§ **Required action**: Retype the whole listing, character for character.
::: Listed entries :::
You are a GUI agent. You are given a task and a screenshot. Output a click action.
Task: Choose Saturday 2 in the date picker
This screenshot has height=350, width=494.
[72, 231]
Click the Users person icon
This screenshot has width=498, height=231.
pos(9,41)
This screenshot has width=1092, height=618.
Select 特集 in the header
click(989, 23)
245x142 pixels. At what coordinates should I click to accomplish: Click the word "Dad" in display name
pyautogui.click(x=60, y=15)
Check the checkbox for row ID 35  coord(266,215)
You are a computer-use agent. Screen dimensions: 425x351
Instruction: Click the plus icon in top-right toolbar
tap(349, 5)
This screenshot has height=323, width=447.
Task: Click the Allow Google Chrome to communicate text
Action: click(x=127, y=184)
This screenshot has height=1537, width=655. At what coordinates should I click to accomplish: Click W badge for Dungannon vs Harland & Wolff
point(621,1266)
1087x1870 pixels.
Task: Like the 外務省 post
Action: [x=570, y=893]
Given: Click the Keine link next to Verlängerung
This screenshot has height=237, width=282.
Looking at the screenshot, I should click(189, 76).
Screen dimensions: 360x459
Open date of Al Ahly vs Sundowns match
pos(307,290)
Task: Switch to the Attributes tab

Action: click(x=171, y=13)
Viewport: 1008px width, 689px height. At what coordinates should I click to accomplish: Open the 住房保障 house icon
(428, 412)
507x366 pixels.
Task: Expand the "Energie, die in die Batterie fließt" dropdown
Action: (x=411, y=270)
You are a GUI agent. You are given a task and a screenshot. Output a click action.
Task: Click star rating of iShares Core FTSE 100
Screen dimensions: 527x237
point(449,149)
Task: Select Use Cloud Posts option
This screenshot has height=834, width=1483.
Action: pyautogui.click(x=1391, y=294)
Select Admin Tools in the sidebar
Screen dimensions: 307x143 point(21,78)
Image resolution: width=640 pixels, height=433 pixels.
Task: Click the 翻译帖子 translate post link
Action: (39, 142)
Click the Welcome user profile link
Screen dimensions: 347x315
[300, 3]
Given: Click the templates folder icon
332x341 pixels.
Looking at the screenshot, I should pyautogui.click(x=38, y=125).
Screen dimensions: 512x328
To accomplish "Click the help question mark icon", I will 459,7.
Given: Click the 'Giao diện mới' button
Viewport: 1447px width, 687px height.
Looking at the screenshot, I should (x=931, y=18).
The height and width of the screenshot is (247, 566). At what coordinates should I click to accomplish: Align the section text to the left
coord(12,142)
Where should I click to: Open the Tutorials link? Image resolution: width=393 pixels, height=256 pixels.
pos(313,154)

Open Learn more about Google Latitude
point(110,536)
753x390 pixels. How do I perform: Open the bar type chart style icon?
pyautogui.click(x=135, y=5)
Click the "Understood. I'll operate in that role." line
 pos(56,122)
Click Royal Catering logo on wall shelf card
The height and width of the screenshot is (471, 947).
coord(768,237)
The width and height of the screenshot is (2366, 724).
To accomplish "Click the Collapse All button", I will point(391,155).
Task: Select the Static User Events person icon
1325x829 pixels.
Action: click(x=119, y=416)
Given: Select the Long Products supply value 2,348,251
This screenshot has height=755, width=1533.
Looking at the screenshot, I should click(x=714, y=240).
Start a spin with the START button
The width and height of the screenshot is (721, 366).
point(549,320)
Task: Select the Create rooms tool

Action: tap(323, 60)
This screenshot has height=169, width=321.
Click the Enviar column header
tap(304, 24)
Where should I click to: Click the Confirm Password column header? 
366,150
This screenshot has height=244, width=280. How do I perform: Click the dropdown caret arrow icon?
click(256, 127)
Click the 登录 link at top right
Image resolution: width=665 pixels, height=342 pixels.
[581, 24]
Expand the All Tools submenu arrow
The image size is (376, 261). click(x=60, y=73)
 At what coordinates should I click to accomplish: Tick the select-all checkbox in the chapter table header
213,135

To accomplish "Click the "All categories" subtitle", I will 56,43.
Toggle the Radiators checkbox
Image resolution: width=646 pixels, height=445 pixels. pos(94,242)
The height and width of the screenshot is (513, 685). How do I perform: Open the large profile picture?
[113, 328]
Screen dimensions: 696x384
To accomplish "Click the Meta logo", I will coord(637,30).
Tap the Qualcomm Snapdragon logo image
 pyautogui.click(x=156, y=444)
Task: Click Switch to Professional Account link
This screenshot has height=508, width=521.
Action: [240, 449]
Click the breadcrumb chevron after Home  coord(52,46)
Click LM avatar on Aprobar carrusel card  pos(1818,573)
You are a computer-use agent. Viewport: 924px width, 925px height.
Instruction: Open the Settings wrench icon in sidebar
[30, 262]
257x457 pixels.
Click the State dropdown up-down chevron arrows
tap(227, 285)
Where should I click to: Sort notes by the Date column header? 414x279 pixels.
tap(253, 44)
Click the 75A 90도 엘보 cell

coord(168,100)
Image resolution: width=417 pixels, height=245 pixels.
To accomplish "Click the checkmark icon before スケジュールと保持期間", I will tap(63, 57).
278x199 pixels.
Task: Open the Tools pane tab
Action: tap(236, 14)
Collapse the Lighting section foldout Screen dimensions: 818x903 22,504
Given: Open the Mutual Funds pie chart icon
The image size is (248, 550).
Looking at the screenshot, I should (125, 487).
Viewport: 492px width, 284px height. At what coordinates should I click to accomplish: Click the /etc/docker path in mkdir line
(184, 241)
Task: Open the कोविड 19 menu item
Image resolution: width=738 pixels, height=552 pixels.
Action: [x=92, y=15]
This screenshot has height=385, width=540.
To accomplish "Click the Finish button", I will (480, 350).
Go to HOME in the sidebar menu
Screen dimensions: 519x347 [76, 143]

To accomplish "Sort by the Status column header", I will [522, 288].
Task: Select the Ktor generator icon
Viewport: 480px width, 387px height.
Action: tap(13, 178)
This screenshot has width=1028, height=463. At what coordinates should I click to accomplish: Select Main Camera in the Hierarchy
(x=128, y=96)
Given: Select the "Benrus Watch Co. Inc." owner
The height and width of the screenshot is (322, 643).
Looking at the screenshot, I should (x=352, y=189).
:::
§ **Solution for this problem**:
You are a GUI agent. You are given a task and a screenshot. Output a click action.
Task: Choose Saturday 2 in the date picker
This screenshot has height=350, width=494.
[72, 231]
Click the Users person icon
This screenshot has width=498, height=231.
pos(9,41)
This screenshot has width=1092, height=618.
Select 特集 in the header
click(989, 23)
245x142 pixels. At what coordinates should I click to accomplish: Click the word "Dad" in display name
pyautogui.click(x=60, y=15)
Check the checkbox for row ID 35  coord(266,215)
You are a computer-use agent. Screen dimensions: 425x351
Instruction: Click the plus icon in top-right toolbar
tap(349, 5)
This screenshot has height=323, width=447.
Task: Click the Allow Google Chrome to communicate text
Action: click(x=127, y=184)
This screenshot has height=1537, width=655. At what coordinates should I click to accomplish: Click W badge for Dungannon vs Harland & Wolff
point(621,1266)
1087x1870 pixels.
Task: Like the 外務省 post
Action: [x=570, y=893]
Given: Click the Keine link next to Verlängerung
This screenshot has height=237, width=282.
Looking at the screenshot, I should click(189, 76).
Screen dimensions: 360x459
Open date of Al Ahly vs Sundowns match
pos(307,290)
Task: Switch to the Attributes tab

Action: click(x=171, y=13)
Viewport: 1008px width, 689px height. At what coordinates should I click to accomplish: Open the 住房保障 house icon
(428, 412)
507x366 pixels.
Task: Expand the "Energie, die in die Batterie fließt" dropdown
Action: (x=411, y=270)
You are a GUI agent. You are given a task and a screenshot. Output a click action.
Task: Click star rating of iShares Core FTSE 100
Screen dimensions: 527x237
point(449,149)
Task: Select Use Cloud Posts option
This screenshot has height=834, width=1483.
Action: pyautogui.click(x=1391, y=294)
Select Admin Tools in the sidebar
Screen dimensions: 307x143 point(21,78)
Image resolution: width=640 pixels, height=433 pixels.
Task: Click the 翻译帖子 translate post link
Action: (39, 142)
Click the Welcome user profile link
Screen dimensions: 347x315
[300, 3]
Given: Click the templates folder icon
332x341 pixels.
Looking at the screenshot, I should pyautogui.click(x=38, y=125).
Screen dimensions: 512x328
To accomplish "Click the help question mark icon", I will 459,7.
Given: Click the 'Giao diện mới' button
Viewport: 1447px width, 687px height.
Looking at the screenshot, I should (x=931, y=18).
The height and width of the screenshot is (247, 566). At what coordinates should I click to accomplish: Align the section text to the left
coord(12,142)
Where should I click to: Open the Tutorials link? Image resolution: width=393 pixels, height=256 pixels.
pos(313,154)

Open Learn more about Google Latitude
point(110,536)
753x390 pixels. How do I perform: Open the bar type chart style icon?
pyautogui.click(x=135, y=5)
Click the "Understood. I'll operate in that role." line
 pos(56,122)
Click Royal Catering logo on wall shelf card
The height and width of the screenshot is (471, 947).
coord(768,237)
The width and height of the screenshot is (2366, 724).
To accomplish "Click the Collapse All button", I will point(391,155).
Task: Select the Static User Events person icon
1325x829 pixels.
Action: click(x=119, y=416)
Given: Select the Long Products supply value 2,348,251
This screenshot has height=755, width=1533.
Looking at the screenshot, I should click(x=714, y=240).
Start a spin with the START button
The width and height of the screenshot is (721, 366).
point(549,320)
Task: Select the Create rooms tool

Action: tap(323, 60)
This screenshot has height=169, width=321.
Click the Enviar column header
tap(304, 24)
Where should I click to: Click the Confirm Password column header? 
366,150
This screenshot has height=244, width=280. How do I perform: Click the dropdown caret arrow icon?
click(256, 127)
Click the 登录 link at top right
Image resolution: width=665 pixels, height=342 pixels.
[581, 24]
Expand the All Tools submenu arrow
The image size is (376, 261). click(x=60, y=73)
 At what coordinates should I click to accomplish: Tick the select-all checkbox in the chapter table header
213,135

To accomplish "Click the "All categories" subtitle", I will 56,43.
Toggle the Radiators checkbox
Image resolution: width=646 pixels, height=445 pixels. pos(94,242)
The height and width of the screenshot is (513, 685). How do I perform: Open the large profile picture?
[113, 328]
Screen dimensions: 696x384
To accomplish "Click the Meta logo", I will coord(637,30).
Tap the Qualcomm Snapdragon logo image
 pyautogui.click(x=156, y=444)
Task: Click Switch to Professional Account link
This screenshot has height=508, width=521.
Action: [240, 449]
Click the breadcrumb chevron after Home  coord(52,46)
Click LM avatar on Aprobar carrusel card  pos(1818,573)
You are a computer-use agent. Viewport: 924px width, 925px height.
Instruction: Open the Settings wrench icon in sidebar
[30, 262]
257x457 pixels.
Click the State dropdown up-down chevron arrows
tap(227, 285)
Where should I click to: Sort notes by the Date column header? 414x279 pixels.
tap(253, 44)
Click the 75A 90도 엘보 cell

coord(168,100)
Image resolution: width=417 pixels, height=245 pixels.
To accomplish "Click the checkmark icon before スケジュールと保持期間", I will tap(63, 57).
278x199 pixels.
Task: Open the Tools pane tab
Action: tap(236, 14)
Collapse the Lighting section foldout Screen dimensions: 818x903 22,504
Given: Open the Mutual Funds pie chart icon
The image size is (248, 550).
Looking at the screenshot, I should (125, 487).
Viewport: 492px width, 284px height. At what coordinates should I click to accomplish: Click the /etc/docker path in mkdir line
(184, 241)
Task: Open the कोविड 19 menu item
Image resolution: width=738 pixels, height=552 pixels.
Action: [x=92, y=15]
This screenshot has height=385, width=540.
To accomplish "Click the Finish button", I will (480, 350).
Go to HOME in the sidebar menu
Screen dimensions: 519x347 [76, 143]

To accomplish "Sort by the Status column header", I will [522, 288].
Task: Select the Ktor generator icon
Viewport: 480px width, 387px height.
Action: tap(13, 178)
This screenshot has width=1028, height=463. At what coordinates should I click to accomplish: Select Main Camera in the Hierarchy
(x=128, y=96)
Given: Select the "Benrus Watch Co. Inc." owner
The height and width of the screenshot is (322, 643).
Looking at the screenshot, I should (x=352, y=189).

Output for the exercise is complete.